How do I like it? Let’s see:
The Curve of the Iron
I like a smoothing plane’s iron to have a slight camber. This curve keeps the corners of the iron from digging gutters into your work, and it produces a beautiful finished surface that has a subtle undulation. How much curve?
That’s the problem. If the curve is too pronounced, you’ll take a very narrow, thin shaving at the middle of the mouth. If the curve is too flat, the corners will dig in.
There are math formulas that tell you how much curve you need , it varies depending on the width of the blade and the angle of the plane’s bed. For this plane with a 2″-wide iron, I like to get a shaving that is a little more than 1″ wide, .001″ thick and tapers to lace at the edges. That is what is shown in the mouth of the tool above. That’s a good shaving for general work.
I could describe the curve in terms of its radius (40′ feet perhaps), but that’s not helpful. Instead, I measured how much the corners of the iron were swept away at the edges of the iron. I did this by placing the iron against a square and measuring the gap with a feeler gauge (it’s just like checking the gap on your spark plugs).
On this plane, the corners were swept back by .006″.
The Chipbreaker
Two things are important about the chipbreaker. One: I keep it about 3/64″ from the cutting edge and I keep it fairly polished. I’ve written a lot about breakers, so I won’t bore you here. This setting prevents the tool from clogging and provides efficient shaving ejection.

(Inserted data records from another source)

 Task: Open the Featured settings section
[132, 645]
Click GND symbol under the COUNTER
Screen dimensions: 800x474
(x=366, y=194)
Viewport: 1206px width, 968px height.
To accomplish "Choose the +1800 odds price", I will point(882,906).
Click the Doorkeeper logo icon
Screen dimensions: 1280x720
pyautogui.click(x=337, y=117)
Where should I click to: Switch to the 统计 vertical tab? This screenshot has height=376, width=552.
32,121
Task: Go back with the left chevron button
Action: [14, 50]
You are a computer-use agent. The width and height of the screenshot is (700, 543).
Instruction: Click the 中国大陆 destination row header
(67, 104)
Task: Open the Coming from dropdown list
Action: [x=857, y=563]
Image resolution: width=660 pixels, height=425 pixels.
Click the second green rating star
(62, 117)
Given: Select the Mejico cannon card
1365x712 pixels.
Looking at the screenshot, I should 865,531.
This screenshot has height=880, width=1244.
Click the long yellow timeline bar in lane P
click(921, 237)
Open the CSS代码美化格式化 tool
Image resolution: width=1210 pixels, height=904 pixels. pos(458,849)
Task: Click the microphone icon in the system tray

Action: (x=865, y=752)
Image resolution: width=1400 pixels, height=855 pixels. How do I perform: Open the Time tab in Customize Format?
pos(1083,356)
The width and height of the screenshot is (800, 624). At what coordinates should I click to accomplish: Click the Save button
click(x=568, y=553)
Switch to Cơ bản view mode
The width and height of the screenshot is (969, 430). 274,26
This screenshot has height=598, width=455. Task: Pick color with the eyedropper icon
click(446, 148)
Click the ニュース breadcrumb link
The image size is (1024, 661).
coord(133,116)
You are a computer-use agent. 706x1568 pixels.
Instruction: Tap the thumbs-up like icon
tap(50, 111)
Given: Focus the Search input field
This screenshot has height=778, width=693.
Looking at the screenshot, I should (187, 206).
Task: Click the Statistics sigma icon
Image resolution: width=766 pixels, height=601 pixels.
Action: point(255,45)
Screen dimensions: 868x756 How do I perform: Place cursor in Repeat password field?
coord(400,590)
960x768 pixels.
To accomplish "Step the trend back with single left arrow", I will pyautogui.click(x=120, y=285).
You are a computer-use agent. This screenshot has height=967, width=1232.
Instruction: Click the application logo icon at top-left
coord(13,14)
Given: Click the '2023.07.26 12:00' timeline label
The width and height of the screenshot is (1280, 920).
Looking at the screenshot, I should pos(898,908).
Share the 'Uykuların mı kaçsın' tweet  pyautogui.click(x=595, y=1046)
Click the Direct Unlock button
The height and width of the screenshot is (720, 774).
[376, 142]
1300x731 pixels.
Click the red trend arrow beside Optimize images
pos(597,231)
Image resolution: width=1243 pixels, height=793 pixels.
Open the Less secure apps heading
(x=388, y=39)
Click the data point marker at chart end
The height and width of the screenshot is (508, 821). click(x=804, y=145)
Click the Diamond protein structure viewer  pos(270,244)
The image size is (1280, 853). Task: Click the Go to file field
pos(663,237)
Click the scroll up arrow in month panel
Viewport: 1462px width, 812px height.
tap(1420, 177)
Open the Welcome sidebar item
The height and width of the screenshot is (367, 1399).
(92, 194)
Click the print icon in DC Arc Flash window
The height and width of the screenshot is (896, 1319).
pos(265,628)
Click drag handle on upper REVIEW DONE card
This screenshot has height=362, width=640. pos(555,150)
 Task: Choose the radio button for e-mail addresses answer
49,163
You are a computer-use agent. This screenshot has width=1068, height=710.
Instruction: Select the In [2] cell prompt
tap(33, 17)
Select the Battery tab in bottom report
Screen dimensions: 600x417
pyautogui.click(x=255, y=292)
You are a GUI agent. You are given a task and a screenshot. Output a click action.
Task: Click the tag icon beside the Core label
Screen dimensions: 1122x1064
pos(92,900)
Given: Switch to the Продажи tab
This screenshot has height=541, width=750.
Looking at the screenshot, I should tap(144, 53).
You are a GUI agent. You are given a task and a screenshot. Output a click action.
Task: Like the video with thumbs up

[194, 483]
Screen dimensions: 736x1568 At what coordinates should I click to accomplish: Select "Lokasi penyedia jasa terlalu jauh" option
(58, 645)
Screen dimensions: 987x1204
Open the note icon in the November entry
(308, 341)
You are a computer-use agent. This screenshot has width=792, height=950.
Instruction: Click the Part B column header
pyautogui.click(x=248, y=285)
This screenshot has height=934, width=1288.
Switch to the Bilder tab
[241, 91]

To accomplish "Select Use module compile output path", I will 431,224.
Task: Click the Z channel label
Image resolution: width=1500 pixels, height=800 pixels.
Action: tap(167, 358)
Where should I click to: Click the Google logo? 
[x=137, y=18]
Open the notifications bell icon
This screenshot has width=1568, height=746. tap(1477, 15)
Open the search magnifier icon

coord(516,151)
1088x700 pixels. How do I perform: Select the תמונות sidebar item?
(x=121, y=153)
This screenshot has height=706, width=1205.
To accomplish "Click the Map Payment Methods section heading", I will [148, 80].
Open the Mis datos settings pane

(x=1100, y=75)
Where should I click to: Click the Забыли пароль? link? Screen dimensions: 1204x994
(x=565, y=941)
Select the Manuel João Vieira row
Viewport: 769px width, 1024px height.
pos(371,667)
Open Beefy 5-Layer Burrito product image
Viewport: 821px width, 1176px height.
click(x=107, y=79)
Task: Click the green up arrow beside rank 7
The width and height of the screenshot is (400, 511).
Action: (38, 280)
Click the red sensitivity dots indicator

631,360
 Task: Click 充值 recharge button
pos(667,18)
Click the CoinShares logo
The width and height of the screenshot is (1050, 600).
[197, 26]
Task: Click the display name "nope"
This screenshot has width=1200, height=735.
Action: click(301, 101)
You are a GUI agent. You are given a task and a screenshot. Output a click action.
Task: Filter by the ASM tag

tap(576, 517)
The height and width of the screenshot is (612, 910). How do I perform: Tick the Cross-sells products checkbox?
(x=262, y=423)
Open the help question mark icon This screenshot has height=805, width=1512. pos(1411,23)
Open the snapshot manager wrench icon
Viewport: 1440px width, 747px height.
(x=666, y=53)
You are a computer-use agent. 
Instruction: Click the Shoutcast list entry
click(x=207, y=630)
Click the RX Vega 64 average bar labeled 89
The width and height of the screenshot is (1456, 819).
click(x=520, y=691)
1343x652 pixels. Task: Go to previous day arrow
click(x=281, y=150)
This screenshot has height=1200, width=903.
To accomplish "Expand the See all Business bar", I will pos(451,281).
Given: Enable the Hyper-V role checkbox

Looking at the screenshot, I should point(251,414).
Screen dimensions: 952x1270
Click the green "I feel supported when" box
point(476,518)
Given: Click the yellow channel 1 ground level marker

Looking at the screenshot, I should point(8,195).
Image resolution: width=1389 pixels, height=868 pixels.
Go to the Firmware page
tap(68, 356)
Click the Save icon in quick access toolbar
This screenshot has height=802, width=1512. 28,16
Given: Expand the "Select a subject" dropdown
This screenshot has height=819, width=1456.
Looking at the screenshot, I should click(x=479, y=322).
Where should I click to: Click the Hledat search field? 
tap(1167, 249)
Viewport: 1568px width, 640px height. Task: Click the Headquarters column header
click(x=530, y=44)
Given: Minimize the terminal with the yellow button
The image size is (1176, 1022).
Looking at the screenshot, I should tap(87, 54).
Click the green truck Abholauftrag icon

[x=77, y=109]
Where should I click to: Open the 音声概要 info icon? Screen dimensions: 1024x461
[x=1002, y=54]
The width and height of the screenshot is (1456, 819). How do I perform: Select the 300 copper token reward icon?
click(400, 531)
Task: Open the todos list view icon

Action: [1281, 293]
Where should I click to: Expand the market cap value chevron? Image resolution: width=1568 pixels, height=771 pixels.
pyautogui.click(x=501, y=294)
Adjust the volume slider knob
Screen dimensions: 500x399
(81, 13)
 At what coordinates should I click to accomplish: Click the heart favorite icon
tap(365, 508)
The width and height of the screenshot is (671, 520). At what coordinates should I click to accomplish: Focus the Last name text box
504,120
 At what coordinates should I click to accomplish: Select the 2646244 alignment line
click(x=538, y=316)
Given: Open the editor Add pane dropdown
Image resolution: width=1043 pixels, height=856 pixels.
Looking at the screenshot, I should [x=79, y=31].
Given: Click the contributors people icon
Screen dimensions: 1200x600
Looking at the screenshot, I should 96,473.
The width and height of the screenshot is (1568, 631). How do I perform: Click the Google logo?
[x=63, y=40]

I polish my breakers with a Klingspor hand block. The hand block removes the gunk that builds up on the breakers and polishes the bevel of the breaker. You can use sandpaper, too. Anything abrasive (except, perhaps, your personality).
The Mouth
I actually thought my mouth was tighter than this. When I measured it with feeler gauges it was .009″. I’m going to try to close it up just a little more. Sometimes the mouth will get changed when I disassemble the tool and demonstrate how the frog moves.
The one thing I cannot demonstrate here that it is really important is how much pressure is applied by the lever cap. It’s probably less pressure than you think. If I had to guess, it’s about the same amount of pressure you apply to open a typical car door.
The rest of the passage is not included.